Exercise directions — Reproduce verbatim every line of the listing from the line containing "Locate an element on the screen. This" down to the line containing "Looking at the image, I should click on (526, 13).", including both of those lines.

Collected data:
================================

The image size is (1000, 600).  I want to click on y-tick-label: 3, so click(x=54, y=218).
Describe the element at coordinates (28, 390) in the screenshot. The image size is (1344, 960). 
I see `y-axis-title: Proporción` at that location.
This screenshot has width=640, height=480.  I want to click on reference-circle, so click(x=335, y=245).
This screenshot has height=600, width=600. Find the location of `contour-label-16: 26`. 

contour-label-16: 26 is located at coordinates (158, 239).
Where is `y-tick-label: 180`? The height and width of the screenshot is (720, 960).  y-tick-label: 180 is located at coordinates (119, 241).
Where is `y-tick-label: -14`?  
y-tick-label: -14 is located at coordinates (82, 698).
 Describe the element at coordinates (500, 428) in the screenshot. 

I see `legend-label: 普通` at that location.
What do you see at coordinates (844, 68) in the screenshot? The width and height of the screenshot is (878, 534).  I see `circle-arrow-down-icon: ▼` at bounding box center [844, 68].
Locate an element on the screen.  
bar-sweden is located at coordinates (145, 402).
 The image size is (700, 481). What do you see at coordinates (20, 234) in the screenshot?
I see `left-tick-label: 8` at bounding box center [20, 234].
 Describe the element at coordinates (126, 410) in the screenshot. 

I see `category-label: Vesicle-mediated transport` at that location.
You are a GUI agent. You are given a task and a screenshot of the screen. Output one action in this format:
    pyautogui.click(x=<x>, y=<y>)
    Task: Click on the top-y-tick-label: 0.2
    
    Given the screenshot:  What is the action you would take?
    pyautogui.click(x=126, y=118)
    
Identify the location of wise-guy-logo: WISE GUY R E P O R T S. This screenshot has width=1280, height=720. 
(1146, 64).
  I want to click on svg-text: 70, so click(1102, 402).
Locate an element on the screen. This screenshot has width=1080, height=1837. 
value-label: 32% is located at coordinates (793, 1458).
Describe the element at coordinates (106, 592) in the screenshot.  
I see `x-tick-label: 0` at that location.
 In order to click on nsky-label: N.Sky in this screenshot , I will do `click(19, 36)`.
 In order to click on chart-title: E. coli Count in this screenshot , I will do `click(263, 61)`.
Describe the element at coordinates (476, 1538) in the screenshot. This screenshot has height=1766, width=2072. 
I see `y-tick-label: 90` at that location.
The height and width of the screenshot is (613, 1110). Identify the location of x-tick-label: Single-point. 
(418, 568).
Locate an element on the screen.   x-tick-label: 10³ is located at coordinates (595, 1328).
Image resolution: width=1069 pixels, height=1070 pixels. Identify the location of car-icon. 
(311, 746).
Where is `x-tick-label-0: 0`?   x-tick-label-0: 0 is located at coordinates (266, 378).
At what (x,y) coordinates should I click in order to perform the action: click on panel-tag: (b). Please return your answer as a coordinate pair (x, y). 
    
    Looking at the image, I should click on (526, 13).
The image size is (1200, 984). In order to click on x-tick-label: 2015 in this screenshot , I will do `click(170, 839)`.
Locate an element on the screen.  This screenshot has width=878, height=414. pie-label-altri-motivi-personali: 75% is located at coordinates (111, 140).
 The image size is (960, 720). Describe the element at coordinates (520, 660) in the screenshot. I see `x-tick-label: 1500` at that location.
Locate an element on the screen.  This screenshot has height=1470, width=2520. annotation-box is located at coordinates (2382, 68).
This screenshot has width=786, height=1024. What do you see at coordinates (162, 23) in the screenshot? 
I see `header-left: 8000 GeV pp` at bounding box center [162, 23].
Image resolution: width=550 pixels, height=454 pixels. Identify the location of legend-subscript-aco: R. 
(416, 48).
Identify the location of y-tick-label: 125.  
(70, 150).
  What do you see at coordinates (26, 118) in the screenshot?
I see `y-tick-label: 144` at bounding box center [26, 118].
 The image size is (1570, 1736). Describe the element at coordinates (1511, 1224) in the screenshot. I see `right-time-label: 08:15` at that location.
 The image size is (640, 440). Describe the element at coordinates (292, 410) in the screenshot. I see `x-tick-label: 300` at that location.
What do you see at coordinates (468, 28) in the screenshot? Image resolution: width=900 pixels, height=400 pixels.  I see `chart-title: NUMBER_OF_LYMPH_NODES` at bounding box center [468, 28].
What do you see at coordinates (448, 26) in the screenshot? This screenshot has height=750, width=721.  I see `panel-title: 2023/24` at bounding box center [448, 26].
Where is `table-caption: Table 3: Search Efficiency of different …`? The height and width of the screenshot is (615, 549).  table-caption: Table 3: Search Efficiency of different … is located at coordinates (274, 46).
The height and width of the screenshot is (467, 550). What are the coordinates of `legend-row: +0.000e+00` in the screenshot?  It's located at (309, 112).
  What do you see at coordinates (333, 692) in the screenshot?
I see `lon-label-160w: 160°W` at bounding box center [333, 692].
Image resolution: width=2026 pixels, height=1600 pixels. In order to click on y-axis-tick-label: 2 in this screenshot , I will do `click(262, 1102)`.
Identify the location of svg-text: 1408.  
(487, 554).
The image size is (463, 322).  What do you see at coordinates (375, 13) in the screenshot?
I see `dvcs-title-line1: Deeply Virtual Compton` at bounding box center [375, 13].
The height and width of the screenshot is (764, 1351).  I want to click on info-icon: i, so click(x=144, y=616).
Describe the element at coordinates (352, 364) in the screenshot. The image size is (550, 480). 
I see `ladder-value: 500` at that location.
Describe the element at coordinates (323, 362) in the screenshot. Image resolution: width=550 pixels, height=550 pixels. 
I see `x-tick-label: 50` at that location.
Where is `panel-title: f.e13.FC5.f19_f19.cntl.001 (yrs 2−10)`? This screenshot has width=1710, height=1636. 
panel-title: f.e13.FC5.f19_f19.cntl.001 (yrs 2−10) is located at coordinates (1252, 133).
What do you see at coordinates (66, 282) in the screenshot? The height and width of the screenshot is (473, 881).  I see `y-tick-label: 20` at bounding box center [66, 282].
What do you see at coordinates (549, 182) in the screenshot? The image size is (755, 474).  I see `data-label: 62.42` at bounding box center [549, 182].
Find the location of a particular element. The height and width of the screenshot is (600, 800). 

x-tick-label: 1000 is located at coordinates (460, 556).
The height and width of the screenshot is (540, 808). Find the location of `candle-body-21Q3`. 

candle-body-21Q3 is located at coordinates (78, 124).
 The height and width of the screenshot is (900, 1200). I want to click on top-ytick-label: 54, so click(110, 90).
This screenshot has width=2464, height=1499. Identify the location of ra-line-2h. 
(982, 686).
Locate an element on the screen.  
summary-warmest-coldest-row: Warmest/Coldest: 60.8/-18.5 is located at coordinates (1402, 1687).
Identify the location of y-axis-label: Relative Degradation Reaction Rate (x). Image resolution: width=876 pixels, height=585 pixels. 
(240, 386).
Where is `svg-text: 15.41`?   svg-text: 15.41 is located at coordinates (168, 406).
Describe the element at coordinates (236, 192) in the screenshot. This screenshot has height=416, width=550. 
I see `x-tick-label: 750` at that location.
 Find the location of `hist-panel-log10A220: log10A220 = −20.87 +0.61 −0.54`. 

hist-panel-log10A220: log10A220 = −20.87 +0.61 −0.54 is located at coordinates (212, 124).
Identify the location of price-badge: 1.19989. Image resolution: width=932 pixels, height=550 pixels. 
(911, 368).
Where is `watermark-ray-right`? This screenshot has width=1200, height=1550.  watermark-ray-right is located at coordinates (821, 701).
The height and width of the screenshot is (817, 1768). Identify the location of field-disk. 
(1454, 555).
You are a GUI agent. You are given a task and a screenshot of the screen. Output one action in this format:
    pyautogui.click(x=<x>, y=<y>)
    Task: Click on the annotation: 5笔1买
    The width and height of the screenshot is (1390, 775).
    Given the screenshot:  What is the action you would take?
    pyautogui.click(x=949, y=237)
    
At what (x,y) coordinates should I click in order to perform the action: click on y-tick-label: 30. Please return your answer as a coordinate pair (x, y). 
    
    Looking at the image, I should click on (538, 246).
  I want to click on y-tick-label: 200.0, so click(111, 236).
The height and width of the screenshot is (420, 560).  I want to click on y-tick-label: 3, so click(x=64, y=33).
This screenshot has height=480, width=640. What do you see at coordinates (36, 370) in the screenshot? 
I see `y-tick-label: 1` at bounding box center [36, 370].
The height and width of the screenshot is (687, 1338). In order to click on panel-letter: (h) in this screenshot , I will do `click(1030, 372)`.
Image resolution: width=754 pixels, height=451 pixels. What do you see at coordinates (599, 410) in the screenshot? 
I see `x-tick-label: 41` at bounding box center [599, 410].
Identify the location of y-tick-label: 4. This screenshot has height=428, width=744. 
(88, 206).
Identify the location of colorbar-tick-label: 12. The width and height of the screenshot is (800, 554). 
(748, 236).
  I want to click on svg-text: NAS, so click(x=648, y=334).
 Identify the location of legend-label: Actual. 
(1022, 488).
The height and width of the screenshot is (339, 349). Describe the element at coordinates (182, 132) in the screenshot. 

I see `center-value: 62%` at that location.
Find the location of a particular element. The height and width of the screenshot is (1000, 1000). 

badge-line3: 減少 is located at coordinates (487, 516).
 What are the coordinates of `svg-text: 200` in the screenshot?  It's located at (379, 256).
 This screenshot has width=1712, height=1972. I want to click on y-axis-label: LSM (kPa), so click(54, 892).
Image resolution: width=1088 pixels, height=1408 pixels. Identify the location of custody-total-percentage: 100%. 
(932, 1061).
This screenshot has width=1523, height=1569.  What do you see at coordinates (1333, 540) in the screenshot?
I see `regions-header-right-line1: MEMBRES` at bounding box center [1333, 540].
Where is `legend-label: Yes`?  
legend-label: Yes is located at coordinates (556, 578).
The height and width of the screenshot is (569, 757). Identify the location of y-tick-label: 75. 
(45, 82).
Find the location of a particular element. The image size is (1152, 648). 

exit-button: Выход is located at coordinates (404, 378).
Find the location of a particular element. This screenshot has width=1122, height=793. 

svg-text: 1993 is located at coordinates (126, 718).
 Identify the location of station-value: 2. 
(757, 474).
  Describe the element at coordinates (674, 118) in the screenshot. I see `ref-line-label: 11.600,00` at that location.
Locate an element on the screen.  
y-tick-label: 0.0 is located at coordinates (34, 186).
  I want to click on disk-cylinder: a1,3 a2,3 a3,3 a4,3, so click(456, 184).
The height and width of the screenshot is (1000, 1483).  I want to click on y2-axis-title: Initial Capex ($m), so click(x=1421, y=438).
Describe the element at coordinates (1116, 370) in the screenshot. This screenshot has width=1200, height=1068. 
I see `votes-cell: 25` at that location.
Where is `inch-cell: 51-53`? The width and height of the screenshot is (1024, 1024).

================================

Answer space —
Locate an element on the screen. This screenshot has width=1080, height=1837. 
value-label: 32% is located at coordinates (793, 1458).
Describe the element at coordinates (106, 592) in the screenshot.  
I see `x-tick-label: 0` at that location.
 In order to click on nsky-label: N.Sky in this screenshot , I will do `click(19, 36)`.
 In order to click on chart-title: E. coli Count in this screenshot , I will do `click(263, 61)`.
Describe the element at coordinates (476, 1538) in the screenshot. This screenshot has height=1766, width=2072. 
I see `y-tick-label: 90` at that location.
The height and width of the screenshot is (613, 1110). Identify the location of x-tick-label: Single-point. 
(418, 568).
Locate an element on the screen.   x-tick-label: 10³ is located at coordinates (595, 1328).
Image resolution: width=1069 pixels, height=1070 pixels. Identify the location of car-icon. 
(311, 746).
Where is `x-tick-label-0: 0`?   x-tick-label-0: 0 is located at coordinates (266, 378).
At what (x,y) coordinates should I click in order to perform the action: click on panel-tag: (b). Please return your answer as a coordinate pair (x, y). 
    
    Looking at the image, I should click on (526, 13).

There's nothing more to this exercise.